So those are the two major sets of determinants that drive people's perception of usefulness. And that is the primary topic of the paper. We do a lot of subtle things within that. We study changes over time; we demonstrate that some of these influences change over time. There is also a companion paper to this one, which appeared in
Information Systems Research, and that actually looks at the determinants of ease of use.
What prompted to you to start this work? What was the context in which it was launched?
It began as part of my dissertation work. I worked with several different companies doing new-technology implementation. This was back in the mid-90s, which already sounds like a long time ago. Everybody was trying to implement a variety of new technologies and facing a lot of difficulties, such as employee resistance, failure of systems, or the new technologies not being used in a manner consistent with their objectives, and so on. My motivation was essentially two-fold: to bring a scientific perspective to the problem about how people form opinions about technology, and to help these organizations implement technology successfully. One thing I tried to do in this work was to study technology implementation longitudinally: how does it change over time? Typically, the duration of my studies varied anywhere from about three months to about two or even three years. This is a general characteristic of my work, or it is if the organizations I'm working with are willing to allow me to participate in their technology implementation and to work with them for extended periods of time.
Does it surprise you how high an impact this work has had?

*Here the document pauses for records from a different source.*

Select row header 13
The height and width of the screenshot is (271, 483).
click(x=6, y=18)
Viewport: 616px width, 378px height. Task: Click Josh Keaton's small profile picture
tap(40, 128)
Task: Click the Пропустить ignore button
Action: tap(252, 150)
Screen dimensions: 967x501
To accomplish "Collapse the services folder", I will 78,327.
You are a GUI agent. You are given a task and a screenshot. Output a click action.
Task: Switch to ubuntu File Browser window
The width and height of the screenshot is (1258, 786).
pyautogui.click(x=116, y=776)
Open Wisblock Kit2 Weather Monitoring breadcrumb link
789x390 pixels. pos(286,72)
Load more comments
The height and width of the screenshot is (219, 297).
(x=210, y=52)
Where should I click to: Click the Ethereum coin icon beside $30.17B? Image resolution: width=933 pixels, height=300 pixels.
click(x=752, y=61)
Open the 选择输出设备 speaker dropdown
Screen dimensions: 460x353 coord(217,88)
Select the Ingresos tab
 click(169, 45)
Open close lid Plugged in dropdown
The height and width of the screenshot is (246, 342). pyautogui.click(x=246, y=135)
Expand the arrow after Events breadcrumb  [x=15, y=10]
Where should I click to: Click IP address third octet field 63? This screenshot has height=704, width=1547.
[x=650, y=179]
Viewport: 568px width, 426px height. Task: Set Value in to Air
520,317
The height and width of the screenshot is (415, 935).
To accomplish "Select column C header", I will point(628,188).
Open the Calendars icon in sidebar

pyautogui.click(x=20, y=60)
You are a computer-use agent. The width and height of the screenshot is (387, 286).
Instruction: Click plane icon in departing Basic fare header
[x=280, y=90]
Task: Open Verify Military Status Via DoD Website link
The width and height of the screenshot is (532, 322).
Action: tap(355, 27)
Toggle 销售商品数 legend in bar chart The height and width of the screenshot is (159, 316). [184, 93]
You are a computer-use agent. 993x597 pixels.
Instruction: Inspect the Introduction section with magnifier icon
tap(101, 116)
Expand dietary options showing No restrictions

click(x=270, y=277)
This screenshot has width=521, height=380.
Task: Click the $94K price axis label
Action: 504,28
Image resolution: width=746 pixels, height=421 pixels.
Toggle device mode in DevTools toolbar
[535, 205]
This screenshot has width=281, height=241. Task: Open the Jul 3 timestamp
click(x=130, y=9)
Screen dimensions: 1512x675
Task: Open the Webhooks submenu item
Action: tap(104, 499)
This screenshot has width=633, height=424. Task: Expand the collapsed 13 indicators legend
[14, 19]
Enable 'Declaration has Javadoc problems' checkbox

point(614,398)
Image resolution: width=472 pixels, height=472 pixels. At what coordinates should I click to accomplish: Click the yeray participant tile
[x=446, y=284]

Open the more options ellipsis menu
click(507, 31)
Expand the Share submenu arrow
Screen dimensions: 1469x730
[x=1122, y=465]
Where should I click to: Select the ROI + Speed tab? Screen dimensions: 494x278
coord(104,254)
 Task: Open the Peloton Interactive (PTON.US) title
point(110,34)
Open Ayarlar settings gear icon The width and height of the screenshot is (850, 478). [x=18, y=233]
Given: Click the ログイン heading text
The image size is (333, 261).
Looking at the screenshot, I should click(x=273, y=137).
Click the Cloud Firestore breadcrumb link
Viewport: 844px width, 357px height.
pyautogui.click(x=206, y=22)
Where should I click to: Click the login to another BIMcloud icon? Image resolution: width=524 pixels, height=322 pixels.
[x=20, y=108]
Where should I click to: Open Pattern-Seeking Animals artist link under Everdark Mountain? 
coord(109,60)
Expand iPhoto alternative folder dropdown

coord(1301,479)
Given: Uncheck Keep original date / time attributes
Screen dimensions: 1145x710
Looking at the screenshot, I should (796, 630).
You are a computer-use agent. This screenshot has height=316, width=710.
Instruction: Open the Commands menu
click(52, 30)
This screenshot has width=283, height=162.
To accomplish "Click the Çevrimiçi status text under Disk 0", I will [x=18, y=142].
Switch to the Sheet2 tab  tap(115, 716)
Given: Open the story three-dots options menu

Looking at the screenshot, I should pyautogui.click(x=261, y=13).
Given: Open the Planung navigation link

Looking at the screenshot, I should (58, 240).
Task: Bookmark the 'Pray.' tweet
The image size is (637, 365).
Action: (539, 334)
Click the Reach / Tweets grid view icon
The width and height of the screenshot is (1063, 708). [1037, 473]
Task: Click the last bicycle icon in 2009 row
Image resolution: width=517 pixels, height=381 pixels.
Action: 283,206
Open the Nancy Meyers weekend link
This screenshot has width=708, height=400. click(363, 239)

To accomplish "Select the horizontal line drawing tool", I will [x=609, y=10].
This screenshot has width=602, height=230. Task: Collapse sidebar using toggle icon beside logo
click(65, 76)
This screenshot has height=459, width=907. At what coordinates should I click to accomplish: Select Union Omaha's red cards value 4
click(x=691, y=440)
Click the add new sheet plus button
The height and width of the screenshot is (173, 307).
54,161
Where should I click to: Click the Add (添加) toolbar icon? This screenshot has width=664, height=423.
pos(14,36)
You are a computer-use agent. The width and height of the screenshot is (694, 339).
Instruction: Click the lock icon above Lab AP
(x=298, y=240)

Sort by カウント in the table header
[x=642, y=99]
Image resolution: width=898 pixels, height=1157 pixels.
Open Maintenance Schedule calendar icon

Not at all. Our work builds on very influential work of Fred Davis, published in 1989 via two
papers—in
Management Science and in MIS Quarterly. Fred Davis is my collaborator on this work. Back in 1989, in those two papers, Fred presented the Technology Acceptance Model, which was abbreviated to TAM. Our model is titled TAM-2. The original model didn't incorporate social influence processes at all. So we brought those in and the dynamics of various types of social influence processes and how they change over time. We also now have presented the determinants of usefulness, one of the critical drivers of technology acceptance per TAM. We were actually adding a significant richness of understanding of individual interaction and acceptance and use of technology.
So you knew while you were doing the work that it would be important?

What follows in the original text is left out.